薬剤師の業務は今や薬局内だけでなく、病棟や在宅療養中の患者宅にも広がりつつあります。薬剤師はフィジカルアセスメント(視診や聴診、触診などによって患者の全身状態を評価すること)により薬物治療の効果と副作用を確認する技能や、他の医療従事者と協力して人命救助にあたる技能も必要とされます。

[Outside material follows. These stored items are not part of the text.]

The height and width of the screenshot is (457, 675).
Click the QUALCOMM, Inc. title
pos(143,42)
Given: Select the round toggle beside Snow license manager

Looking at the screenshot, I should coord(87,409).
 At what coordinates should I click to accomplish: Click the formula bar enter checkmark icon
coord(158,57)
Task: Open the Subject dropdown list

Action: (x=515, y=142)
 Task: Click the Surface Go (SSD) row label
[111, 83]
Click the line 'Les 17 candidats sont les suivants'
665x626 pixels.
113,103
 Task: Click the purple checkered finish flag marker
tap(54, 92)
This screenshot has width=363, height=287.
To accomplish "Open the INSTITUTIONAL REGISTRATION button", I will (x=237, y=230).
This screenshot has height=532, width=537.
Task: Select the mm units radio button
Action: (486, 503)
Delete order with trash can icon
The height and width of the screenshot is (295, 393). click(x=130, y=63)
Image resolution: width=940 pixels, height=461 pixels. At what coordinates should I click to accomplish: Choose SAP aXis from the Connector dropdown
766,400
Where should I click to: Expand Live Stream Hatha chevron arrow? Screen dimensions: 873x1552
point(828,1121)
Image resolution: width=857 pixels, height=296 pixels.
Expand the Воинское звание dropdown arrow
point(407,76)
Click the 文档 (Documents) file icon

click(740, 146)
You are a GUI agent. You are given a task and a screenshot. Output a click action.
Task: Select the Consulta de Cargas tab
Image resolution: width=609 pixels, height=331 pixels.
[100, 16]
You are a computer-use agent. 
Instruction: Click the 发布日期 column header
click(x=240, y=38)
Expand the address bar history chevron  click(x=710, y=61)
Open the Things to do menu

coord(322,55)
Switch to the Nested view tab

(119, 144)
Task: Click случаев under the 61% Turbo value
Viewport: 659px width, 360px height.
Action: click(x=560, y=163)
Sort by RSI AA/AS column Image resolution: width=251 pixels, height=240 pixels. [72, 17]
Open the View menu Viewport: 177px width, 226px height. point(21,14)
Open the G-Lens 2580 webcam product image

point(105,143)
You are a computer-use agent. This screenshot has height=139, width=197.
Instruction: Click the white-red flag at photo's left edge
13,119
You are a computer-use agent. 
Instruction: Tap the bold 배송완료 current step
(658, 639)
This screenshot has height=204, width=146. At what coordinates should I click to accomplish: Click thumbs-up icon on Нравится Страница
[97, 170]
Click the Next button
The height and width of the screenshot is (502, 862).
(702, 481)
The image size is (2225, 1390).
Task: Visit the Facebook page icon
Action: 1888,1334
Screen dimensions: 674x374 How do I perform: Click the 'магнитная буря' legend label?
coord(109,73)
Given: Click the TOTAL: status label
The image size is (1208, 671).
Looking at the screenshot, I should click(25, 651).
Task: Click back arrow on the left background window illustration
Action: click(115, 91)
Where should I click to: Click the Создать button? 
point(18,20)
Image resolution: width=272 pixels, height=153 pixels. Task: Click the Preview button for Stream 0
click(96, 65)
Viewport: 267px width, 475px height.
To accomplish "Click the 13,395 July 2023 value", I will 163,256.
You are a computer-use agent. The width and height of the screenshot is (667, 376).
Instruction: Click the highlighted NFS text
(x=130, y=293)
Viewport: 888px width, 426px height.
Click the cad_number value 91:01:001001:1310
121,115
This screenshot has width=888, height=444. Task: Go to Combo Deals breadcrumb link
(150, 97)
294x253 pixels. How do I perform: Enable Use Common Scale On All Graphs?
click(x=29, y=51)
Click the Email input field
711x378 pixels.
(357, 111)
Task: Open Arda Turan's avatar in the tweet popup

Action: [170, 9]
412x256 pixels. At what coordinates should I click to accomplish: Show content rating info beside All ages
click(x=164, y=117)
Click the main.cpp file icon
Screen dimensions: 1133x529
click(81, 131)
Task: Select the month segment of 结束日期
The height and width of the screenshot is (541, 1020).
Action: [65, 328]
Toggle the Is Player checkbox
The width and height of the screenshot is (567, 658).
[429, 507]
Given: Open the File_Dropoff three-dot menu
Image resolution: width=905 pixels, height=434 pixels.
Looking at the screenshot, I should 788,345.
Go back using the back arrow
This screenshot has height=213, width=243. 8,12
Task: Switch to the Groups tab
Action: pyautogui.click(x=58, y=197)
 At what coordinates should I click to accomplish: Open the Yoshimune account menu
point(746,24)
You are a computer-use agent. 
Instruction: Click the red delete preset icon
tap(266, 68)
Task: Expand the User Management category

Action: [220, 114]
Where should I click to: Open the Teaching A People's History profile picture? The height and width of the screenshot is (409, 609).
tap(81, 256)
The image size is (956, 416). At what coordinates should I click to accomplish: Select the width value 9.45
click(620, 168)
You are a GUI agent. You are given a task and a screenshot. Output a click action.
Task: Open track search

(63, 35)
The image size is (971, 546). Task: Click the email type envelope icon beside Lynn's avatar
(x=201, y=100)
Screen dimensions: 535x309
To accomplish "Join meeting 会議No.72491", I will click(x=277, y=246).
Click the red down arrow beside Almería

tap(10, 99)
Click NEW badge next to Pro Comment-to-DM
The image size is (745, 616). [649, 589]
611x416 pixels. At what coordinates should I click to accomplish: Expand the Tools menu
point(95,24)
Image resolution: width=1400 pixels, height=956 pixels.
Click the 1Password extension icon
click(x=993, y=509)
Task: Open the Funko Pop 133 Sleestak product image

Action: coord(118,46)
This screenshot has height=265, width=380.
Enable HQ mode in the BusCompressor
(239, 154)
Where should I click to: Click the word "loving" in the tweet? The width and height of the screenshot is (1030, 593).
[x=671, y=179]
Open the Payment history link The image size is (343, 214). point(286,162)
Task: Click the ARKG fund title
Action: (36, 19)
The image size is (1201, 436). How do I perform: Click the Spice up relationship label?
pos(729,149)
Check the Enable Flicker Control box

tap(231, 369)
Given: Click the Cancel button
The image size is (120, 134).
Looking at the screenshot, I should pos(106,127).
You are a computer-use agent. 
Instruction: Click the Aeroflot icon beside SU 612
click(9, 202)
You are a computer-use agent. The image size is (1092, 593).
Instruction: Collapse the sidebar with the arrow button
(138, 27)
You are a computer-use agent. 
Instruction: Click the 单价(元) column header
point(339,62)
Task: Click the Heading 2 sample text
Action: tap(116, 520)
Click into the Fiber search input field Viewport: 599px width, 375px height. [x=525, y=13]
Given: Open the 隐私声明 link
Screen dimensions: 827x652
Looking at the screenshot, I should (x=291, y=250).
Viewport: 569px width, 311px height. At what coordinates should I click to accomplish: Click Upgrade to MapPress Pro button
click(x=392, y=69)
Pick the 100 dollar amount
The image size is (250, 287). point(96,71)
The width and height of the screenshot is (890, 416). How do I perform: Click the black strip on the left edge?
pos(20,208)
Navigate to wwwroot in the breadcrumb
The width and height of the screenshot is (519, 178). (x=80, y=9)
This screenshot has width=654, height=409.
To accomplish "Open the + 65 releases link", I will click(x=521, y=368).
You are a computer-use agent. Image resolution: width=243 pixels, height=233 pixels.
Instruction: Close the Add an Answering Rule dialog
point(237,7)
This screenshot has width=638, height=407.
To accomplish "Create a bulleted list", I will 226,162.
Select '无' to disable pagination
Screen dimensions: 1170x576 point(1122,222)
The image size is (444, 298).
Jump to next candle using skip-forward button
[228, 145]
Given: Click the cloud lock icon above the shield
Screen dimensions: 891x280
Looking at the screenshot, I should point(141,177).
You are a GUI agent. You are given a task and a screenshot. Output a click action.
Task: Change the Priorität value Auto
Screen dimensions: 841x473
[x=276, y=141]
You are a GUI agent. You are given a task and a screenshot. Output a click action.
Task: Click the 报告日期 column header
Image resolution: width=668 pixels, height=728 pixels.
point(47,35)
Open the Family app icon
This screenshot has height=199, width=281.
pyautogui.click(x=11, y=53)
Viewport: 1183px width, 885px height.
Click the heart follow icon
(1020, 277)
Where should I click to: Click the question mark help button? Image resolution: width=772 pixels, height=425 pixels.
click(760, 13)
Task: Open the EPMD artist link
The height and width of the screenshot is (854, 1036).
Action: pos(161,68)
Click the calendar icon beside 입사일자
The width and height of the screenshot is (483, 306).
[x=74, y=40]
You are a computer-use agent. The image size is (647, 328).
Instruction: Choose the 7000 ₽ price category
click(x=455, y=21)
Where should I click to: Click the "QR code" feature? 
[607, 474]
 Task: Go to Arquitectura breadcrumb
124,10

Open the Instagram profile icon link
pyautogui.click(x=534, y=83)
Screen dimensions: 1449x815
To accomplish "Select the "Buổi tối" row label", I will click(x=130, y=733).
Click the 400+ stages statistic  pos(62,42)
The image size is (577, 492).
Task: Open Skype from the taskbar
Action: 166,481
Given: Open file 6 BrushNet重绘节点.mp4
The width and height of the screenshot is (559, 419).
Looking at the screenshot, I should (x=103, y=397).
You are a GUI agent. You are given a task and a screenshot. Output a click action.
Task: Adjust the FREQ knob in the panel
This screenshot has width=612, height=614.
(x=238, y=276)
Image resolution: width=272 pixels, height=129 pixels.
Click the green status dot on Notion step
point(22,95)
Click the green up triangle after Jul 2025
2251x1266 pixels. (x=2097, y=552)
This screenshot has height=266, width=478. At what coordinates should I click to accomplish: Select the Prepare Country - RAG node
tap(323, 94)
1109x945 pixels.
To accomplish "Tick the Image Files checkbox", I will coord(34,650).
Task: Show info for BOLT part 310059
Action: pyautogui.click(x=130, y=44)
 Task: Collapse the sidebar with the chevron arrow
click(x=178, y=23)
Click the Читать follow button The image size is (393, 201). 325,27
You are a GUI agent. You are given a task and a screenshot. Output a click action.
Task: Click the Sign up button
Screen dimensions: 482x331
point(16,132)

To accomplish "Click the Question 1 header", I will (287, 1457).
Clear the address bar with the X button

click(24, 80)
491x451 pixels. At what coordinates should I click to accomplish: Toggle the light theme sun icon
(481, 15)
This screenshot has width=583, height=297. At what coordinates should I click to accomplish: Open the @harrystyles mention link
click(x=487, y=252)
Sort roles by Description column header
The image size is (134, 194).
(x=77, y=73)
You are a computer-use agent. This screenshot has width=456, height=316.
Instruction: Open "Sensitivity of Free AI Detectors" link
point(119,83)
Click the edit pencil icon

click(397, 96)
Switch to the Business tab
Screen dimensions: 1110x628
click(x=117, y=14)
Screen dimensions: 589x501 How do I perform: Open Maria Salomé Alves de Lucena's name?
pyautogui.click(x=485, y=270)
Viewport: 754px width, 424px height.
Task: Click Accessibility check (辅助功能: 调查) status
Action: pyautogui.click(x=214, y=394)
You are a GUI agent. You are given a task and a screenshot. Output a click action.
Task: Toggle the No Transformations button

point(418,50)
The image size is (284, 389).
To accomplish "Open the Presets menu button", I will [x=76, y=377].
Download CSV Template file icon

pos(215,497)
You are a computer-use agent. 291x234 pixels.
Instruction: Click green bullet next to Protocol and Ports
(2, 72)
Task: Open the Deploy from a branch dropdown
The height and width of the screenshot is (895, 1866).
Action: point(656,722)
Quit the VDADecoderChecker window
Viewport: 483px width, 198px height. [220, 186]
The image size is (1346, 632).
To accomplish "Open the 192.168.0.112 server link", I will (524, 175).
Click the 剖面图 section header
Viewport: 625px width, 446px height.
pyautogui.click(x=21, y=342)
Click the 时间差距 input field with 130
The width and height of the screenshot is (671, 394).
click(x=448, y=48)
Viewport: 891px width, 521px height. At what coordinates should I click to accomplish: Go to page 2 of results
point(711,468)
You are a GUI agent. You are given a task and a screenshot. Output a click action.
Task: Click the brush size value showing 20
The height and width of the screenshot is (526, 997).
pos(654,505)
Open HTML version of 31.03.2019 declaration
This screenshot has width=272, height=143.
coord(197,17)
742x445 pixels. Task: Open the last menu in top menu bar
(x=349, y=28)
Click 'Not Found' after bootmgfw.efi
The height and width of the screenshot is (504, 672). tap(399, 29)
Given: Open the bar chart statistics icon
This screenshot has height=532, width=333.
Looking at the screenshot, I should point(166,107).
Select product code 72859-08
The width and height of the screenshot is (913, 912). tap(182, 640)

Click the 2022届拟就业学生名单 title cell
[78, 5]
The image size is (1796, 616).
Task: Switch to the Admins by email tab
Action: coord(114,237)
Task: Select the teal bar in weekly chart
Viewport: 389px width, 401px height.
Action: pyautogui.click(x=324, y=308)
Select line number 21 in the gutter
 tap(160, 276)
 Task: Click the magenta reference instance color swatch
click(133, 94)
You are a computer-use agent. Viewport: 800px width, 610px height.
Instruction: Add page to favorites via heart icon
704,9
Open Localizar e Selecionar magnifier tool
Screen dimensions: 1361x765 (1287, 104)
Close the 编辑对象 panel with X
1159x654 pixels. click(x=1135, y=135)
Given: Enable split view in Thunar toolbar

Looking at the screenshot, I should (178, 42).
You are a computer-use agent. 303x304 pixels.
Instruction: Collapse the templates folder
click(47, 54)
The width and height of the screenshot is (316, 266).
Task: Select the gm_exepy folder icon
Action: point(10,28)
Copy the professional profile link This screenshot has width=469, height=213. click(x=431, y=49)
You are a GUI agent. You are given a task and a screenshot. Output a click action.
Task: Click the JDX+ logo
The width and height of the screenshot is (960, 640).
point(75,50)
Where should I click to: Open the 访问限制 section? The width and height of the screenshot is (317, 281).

本学薬学部では、これらの技能修得を目的として、各種シミュレーター(患者の病態や症状を再現することができるロボット)を利用したシミュレーション教育を実施しています。臨床現場における実務実習開始前の薬学生にとってシミュレーション教育は極めて有効であり、感染症の拡大により学生同士の身体接触を避けるべき状況下においても安全に学習することが可能です。これからの薬剤師には、入院中の患者や在宅訪問といった場面で、患者の身体所見を自ら評価できることが求められています。シミュレーターを用いた実習を行うことで、薬物治療後の全身状態を確認し、正常な状態と病的な状態を見分け医師への処方提案ができる薬剤師の育成につなげていきます。
学生の声
4年生
島中 奈々 さん
(奈良県
畝傍高等学校 出身)
全身観察・診察用シミュレーターを用いて、瞳孔の開閉、脈拍、心音、呼吸音、腸音、浮腫、血圧などを聴診器や手を使って確認しました。これらの実習で、薬学的視点から患者さんの状態を判断・把握することの必要性を学びました。また、心肺蘇生法では、力加減やスピードの調節が難しく、人命救助には周囲の人との連携がとても重要であることを学びました。実際に体験することで、授業で学んだことと臨床の知識が関連づけられ、臨床における薬剤師をより身近に感じました。